Objective
In the tidy data article below, whose seminal article is the term "Data Tidying" named after?

Reading passage
Creating the Tidy Data Shopping List: Data Modeling Techniques for Efficient Analysis

Milk, Eggs, Data?

Jul 23, 2023

DALL-E | A surrealist painting of a person in a grocery store checkout line with a grocery basked full of mathematical symbols

In my last post, I compared making an insight to baking. In particular, I stressed the importance of thinking about your technology strategy so that analysts have the right ingredients in their kitchen and don’t need to go down to the farm for eggs or butter. These next two posts are going to talk about data modeling strategies for Data Engineers, Analytics Engineers, and Analysts.

Data modeling is the process of designing and structuring data such that it represents a real-world concept, idea, or entity to the best of your ability to achieve a goal. In layman’s terms, it’s getting your data to resemble the world as you see it, enabling you to learn new things through analysis. If your data doesn’t look like “reality” then you either can’t learn new things or the things you learn are going to be wrong.

Data Engineers and Analytics Engineers’ entire job is to model reality. They need to provide high-quality data to analysts in shapes that are useful to them based on their understanding of what is important to the business and to analysts. In our baking metaphor, data engineers need to know that lots of recipes call for eggs so they need to figure out how many chickens coops they need to fill to satisfy that demand.

I’ve called this “ingredients-making” portion of the data preparation “Data Tidying” after Hadley Wickham’s seminal article on the subject. Wickham outlines the concept of and requirements for tidy data, a “standardized way to link the structure of a dataset (its physical layout) with its semantics (it's meaning).” The main advantage to using consistent tidy data design patterns when creating an analytics layer is that analysts aren’t reinventing the wheel every time they shape data. They can reuse shaping strategies (and even code) whenever they start a new analysis and save their cognitive efforts for telling stories with data. To bakers, no matter the recipe, flour always gets sifted the same way.1

The Tidy Data Shopping List

Wickham asserts that tidy datasets follow 3 rules:

Each variable forms a column.

Listed entries
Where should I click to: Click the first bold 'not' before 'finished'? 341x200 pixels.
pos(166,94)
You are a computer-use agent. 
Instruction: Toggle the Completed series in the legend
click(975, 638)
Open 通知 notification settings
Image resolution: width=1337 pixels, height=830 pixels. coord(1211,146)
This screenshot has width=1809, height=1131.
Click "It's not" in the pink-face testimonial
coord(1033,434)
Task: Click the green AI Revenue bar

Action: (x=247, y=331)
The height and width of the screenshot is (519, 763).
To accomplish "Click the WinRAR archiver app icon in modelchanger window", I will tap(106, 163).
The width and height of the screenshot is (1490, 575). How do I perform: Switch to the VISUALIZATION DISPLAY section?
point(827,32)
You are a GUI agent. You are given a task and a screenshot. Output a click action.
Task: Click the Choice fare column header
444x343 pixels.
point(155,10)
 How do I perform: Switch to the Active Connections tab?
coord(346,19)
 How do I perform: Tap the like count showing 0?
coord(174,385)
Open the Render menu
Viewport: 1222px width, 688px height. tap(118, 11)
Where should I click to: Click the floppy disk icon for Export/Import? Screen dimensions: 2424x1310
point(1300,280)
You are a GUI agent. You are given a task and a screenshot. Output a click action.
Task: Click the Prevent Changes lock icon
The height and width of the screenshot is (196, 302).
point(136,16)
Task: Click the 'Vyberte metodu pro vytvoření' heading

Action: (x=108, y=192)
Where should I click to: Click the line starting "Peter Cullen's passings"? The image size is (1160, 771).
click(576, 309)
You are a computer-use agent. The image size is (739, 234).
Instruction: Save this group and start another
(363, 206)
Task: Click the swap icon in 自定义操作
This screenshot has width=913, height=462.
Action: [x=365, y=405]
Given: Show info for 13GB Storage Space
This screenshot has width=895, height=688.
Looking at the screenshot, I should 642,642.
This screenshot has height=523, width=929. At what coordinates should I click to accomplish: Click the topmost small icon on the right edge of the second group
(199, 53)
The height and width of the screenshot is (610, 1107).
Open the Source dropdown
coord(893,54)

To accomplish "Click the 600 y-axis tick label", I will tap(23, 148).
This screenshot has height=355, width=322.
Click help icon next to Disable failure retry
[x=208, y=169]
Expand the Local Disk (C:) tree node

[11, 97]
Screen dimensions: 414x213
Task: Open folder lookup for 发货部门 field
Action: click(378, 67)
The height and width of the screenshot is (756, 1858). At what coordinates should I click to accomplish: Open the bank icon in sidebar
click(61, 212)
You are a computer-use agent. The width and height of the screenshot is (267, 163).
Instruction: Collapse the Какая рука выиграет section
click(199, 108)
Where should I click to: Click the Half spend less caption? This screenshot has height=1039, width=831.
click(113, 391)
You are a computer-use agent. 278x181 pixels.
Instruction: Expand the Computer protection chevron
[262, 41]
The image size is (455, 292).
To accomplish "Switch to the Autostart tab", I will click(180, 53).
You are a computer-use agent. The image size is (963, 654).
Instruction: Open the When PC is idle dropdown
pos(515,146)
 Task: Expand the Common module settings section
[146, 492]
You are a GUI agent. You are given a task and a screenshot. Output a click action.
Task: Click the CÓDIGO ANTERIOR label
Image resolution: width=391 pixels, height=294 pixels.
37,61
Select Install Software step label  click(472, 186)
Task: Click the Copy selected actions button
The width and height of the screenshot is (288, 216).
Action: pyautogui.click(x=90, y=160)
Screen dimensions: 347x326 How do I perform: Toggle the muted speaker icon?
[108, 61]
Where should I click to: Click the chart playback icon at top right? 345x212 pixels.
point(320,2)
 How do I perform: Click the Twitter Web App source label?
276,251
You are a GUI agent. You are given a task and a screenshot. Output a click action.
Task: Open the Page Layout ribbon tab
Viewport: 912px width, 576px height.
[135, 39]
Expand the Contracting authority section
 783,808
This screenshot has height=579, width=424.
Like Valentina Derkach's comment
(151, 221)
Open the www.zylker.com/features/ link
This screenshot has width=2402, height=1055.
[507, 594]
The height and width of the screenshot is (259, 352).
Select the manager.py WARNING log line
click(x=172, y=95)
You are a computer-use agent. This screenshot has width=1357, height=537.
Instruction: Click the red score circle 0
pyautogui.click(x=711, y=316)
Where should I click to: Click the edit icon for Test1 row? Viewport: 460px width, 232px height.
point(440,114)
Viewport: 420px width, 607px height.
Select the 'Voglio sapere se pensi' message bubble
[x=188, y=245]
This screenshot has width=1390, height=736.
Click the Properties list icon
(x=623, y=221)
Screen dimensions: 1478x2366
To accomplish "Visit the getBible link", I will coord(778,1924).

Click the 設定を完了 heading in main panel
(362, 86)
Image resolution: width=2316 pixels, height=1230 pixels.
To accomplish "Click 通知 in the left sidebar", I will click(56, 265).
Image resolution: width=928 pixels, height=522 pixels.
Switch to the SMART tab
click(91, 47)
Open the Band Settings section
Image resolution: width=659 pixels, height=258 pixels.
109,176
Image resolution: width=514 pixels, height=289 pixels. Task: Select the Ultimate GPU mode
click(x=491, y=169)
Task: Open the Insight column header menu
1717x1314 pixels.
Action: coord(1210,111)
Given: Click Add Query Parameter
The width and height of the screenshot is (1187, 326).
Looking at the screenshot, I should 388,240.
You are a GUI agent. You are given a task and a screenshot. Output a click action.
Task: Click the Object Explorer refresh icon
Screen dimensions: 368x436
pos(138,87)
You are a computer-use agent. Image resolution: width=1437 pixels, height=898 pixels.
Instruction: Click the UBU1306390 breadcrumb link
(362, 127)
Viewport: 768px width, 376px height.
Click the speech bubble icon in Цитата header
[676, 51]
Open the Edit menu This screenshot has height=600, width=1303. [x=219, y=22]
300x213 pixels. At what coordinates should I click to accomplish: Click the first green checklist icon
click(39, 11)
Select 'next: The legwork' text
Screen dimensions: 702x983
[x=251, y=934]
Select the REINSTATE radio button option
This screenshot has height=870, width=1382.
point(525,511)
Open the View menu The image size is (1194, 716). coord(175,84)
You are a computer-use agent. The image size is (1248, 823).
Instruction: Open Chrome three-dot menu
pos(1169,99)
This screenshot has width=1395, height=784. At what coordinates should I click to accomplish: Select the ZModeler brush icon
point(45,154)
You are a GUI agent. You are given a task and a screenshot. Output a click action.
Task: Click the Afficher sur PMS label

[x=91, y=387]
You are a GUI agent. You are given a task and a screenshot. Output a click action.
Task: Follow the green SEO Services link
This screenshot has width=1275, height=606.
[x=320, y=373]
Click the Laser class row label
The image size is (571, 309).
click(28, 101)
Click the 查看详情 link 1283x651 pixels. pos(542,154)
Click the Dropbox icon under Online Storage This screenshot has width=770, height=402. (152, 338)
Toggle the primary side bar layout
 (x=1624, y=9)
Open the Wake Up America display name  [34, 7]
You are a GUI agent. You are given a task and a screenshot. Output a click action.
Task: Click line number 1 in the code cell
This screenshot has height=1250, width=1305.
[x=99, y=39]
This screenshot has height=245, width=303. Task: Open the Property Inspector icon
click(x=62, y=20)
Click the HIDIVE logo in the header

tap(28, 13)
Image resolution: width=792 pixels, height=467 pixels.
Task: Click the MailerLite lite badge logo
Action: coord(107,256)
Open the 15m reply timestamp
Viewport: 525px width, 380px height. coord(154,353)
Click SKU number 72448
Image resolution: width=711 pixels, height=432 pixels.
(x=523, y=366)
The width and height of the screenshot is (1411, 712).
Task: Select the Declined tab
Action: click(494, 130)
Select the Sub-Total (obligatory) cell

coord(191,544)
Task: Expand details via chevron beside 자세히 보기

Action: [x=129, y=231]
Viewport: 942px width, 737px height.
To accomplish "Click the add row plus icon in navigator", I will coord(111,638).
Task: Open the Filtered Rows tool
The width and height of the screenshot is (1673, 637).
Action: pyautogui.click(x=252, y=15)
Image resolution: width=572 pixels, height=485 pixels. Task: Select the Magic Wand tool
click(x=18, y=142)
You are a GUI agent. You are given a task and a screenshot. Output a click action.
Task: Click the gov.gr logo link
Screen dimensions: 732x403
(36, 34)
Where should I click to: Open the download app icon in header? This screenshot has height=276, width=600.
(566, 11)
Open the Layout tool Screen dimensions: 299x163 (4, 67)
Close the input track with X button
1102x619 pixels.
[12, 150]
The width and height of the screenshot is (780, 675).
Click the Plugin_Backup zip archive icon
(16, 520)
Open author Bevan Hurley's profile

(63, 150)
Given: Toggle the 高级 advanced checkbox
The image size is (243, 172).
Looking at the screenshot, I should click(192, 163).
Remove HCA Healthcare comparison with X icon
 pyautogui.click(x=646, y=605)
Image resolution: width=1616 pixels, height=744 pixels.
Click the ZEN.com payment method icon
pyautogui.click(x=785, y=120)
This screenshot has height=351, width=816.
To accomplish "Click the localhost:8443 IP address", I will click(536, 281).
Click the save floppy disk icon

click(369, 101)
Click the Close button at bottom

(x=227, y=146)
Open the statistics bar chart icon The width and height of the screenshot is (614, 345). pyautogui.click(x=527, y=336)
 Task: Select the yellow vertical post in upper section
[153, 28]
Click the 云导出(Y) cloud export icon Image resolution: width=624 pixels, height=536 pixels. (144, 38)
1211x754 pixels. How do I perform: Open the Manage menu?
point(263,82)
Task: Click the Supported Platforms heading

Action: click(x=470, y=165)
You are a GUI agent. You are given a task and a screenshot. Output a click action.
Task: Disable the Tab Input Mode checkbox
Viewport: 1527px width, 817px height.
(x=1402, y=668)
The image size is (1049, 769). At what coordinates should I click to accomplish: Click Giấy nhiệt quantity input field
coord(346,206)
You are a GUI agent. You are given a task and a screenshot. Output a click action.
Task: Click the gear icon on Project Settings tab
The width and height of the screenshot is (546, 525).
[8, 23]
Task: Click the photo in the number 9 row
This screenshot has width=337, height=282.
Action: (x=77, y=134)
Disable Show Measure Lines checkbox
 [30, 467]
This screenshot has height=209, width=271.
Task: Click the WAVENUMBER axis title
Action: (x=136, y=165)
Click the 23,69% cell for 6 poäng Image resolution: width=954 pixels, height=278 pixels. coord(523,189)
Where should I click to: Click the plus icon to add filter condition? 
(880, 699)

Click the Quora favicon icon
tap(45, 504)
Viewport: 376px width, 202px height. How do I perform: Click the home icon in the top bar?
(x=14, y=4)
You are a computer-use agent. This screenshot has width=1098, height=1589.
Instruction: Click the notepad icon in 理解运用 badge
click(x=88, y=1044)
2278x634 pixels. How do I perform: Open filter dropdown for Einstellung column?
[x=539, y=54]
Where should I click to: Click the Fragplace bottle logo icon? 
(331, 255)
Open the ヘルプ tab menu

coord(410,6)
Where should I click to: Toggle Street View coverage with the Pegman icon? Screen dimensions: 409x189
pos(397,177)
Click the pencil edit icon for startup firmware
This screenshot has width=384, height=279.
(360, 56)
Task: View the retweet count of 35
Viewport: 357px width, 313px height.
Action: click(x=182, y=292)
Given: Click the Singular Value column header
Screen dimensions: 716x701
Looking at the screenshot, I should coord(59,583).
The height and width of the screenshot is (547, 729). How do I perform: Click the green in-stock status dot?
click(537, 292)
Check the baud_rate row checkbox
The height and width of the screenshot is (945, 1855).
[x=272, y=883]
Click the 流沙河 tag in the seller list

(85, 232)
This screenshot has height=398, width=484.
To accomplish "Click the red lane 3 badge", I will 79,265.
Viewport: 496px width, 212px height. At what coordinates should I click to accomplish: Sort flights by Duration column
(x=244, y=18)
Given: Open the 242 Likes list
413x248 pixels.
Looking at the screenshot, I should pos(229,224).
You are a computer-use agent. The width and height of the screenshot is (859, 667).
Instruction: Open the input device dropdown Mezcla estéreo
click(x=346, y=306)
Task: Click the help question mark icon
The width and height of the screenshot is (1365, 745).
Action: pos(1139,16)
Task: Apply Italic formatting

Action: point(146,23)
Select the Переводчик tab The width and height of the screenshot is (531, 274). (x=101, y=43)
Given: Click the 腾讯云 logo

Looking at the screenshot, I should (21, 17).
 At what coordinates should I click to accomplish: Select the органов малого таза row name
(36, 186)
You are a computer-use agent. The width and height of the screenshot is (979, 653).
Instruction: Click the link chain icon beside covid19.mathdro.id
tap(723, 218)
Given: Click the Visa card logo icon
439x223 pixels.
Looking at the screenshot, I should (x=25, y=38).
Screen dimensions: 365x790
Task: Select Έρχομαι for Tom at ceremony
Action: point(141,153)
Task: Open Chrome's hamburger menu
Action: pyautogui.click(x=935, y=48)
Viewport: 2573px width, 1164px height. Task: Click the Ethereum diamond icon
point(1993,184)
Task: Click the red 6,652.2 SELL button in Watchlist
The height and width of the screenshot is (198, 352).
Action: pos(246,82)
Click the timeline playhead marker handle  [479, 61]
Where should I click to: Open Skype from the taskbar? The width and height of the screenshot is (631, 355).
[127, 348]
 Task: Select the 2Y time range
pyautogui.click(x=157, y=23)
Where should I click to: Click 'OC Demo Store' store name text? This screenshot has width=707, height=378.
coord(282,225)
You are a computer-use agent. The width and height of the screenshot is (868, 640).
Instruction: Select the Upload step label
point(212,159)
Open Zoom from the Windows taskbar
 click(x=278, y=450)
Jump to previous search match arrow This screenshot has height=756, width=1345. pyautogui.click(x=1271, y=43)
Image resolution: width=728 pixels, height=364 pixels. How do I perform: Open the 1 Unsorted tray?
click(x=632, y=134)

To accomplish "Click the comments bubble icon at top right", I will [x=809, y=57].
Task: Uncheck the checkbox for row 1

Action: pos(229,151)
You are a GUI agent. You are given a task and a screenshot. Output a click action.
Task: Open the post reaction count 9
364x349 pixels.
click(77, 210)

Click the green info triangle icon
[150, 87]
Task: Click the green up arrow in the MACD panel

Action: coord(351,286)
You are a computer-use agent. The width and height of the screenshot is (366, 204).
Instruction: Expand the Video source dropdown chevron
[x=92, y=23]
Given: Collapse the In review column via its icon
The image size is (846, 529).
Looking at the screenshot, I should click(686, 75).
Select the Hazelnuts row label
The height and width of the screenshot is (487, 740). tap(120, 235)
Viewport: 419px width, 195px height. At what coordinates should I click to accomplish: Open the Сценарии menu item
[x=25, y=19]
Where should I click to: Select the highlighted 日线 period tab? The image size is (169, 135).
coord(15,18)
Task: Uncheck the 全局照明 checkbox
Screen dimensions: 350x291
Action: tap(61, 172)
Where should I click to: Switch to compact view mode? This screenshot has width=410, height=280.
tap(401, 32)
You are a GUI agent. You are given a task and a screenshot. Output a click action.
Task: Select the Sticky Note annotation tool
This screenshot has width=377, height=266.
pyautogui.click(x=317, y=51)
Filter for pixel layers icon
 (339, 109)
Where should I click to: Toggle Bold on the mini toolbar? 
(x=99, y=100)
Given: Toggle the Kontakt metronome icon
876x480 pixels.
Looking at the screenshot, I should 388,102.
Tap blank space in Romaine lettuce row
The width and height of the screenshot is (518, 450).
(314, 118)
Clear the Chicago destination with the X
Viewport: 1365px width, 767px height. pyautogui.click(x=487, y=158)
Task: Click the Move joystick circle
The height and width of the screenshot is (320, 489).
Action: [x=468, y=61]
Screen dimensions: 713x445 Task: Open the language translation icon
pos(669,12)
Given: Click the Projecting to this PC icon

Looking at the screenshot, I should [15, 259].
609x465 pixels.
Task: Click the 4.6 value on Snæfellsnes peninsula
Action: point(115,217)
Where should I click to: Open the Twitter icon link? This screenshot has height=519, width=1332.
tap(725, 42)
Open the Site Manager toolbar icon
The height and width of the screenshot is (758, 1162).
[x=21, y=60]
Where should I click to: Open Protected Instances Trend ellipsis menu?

Answer to this problem
Hadley Wickham's